Joint statement by Action Canada for Population and Development, on behalf of AWID and the Sexual Rights Initiative, on 19 September 2018 at the 39th session of the Human Rights Council.
We commend the report of the Special Rapporteur on attacks on and criminalization of indigenous peoples defending their rights.
We present this statement in honour of the life of Berta Cáceres, a feminist, indigenous, land and territory defender who fought against corporate and government interests that wanted to destroy the ancestral land and rivers of her community to build a hydroelectric project in the Lenca lands of Honduras. Two years after her assassination her family and feminist indigenous land defenders are still seeking justice.
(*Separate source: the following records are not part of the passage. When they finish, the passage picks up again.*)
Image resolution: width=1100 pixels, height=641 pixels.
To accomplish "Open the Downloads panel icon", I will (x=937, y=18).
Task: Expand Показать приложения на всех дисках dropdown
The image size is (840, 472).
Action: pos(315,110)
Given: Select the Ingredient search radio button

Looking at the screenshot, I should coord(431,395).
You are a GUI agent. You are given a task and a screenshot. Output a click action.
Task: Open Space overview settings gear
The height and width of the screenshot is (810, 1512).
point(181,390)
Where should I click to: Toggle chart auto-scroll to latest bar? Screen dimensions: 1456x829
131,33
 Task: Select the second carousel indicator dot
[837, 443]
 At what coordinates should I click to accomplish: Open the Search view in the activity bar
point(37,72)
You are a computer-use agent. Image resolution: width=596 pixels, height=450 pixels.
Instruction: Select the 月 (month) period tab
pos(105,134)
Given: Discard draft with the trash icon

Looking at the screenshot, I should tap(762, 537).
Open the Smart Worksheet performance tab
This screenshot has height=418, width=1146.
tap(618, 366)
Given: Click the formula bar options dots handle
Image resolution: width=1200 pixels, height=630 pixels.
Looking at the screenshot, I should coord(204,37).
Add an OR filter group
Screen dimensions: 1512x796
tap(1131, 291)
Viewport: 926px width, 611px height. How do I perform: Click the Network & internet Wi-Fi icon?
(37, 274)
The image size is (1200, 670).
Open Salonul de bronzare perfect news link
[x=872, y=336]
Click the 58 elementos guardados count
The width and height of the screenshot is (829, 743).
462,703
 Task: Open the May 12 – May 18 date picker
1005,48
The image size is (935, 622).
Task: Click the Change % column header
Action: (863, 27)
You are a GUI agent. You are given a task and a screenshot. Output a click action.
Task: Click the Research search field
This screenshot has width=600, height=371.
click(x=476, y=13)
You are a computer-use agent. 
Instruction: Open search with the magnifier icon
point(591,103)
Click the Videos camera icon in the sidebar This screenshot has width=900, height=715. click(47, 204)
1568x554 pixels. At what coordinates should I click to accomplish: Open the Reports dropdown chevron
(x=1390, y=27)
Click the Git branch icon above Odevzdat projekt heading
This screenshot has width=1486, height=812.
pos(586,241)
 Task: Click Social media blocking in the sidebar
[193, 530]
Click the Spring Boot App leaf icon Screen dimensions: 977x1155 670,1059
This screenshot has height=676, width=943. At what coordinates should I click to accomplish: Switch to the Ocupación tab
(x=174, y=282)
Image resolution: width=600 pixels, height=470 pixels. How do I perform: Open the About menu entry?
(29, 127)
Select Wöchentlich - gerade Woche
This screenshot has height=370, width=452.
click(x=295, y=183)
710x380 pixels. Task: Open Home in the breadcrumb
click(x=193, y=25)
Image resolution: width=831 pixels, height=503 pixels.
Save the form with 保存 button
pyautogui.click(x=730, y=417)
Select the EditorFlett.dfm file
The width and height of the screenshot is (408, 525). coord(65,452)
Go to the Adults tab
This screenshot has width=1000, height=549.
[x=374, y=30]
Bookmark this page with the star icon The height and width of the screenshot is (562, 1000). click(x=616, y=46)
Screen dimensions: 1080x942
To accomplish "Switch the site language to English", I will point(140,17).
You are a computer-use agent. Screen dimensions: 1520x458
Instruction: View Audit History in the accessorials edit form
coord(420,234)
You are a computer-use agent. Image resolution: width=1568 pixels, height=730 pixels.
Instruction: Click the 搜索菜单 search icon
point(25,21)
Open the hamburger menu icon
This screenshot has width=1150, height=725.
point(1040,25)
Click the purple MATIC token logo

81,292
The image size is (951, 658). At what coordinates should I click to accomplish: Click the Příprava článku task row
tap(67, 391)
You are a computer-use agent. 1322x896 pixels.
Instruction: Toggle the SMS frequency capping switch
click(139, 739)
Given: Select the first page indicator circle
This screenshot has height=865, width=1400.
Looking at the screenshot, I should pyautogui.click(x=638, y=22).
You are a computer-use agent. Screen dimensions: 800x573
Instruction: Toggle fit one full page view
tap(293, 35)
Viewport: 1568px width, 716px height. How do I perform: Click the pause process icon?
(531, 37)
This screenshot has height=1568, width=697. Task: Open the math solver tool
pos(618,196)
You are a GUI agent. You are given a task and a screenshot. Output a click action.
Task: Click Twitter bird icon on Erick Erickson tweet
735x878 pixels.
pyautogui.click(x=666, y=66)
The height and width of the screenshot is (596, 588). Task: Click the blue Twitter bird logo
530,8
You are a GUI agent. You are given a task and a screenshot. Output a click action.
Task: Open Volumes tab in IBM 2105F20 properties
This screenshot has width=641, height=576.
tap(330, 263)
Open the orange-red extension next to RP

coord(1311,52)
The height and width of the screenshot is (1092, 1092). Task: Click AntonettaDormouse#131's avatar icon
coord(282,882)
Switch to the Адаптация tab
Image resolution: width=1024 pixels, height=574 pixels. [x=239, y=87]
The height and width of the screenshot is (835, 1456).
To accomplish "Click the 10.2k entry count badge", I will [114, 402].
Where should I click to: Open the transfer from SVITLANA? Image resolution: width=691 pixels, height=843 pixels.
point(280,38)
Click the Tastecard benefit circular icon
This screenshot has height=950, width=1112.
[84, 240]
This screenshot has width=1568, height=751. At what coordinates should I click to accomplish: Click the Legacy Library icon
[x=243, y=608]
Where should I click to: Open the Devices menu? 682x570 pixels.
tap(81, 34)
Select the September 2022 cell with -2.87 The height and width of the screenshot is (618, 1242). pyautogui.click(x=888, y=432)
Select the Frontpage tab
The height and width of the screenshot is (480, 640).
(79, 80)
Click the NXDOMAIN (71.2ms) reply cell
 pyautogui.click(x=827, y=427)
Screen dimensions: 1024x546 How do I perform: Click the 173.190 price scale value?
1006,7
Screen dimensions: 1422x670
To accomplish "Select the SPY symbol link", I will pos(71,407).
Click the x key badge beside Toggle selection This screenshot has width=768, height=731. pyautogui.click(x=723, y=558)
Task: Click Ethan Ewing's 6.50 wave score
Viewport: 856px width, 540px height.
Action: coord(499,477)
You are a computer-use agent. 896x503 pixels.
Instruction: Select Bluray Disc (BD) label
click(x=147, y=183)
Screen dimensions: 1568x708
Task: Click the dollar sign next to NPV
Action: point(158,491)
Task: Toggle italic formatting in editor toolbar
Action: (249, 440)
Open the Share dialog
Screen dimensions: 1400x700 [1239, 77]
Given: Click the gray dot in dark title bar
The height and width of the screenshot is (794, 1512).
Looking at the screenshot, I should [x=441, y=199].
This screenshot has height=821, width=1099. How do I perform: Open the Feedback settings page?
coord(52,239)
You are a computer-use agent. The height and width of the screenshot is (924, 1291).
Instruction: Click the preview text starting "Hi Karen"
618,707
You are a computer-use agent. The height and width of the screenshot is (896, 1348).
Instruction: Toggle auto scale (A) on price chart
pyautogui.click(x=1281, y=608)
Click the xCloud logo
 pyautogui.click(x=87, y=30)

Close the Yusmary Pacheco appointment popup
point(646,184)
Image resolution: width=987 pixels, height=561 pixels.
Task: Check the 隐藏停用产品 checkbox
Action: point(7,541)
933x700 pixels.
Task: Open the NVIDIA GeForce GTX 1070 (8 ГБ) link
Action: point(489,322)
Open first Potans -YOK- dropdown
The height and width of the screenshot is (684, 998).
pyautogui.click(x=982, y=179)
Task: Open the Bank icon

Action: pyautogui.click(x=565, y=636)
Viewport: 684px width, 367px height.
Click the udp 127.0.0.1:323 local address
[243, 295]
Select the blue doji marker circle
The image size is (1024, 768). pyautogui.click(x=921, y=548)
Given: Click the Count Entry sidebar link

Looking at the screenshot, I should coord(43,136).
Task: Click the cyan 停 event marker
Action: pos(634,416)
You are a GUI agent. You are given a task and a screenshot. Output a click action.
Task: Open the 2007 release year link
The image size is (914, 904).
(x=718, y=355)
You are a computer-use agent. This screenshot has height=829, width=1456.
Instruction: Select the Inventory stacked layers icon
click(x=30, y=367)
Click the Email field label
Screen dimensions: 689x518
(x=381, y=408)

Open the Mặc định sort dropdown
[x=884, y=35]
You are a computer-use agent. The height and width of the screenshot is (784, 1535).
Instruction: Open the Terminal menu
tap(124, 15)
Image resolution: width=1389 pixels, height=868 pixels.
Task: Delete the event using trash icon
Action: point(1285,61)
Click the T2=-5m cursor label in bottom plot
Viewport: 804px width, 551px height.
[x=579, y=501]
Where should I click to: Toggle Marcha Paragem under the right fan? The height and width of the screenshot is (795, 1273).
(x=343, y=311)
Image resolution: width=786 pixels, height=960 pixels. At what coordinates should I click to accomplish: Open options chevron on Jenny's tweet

There is ample evidence of global trends of repression and gender specific violence perpetrated by corporate, state and non-state actors - including corporations and private companies, state and local authorities, military and police forces, as well as private security services in the context of mega development and mining projects. Indigenous women and people of all genders, ages, race and ethnicity risk their freedom and their life defending human rights, their communities, and the wellbeing of our planet when they challenge powerful economic and political interests. Existing structural racism and patriarchal sites of power shape the geopolitics of extractivism, which fails to deliver the development that it promises. On the contrary, an extractive model of development inflicts poverty, deepens economic, social and gender inequities and leads to human right violations and environmental destruction.
Indigenous women defending their land and territories are subject to criminalization, smear campaigns and defamation with particular reference to their sexuality and role as women or mothers. Rape and sexual violence are used as weapons against indigenous women defenders, threats directed to their family members are another common form of psychological torture. Their right to bodily autonomy and self determination is routinely infringed and these violations are exacerbated when gender intersects with other forms of oppression such as racial and ethnic discrimination. As Lolita Chavez, an indigenous WHRD from Guatemala, explains:
“Threats are very specific to indigenous women, [and] there is also a very strong racism against us. They refer to us as those rebel Indian women that have nothing to do, and they consider us less human.”
We demand that States ensure accountability for violations of rights of indigenous communities by State representatives, private security companies, and corporations. Extractive projects and land appropriation must take into account the free, prior and informed consent of indigenous communities, and refrain from executing projects when communities have expressed their opposition to extractive or mining activities.
In addition, a legal framework that recognizes the role that WHRDs play in the promotion of corporate accountability and that guarantees a safe, enabling environment is essential for them to carry out their work.
Finally, it is critical to strengthen the regulatory framework for businesses’ behavior with legally-binding measures such as the instrument developed by the IGWG to regulate TNCs and other business enterprises.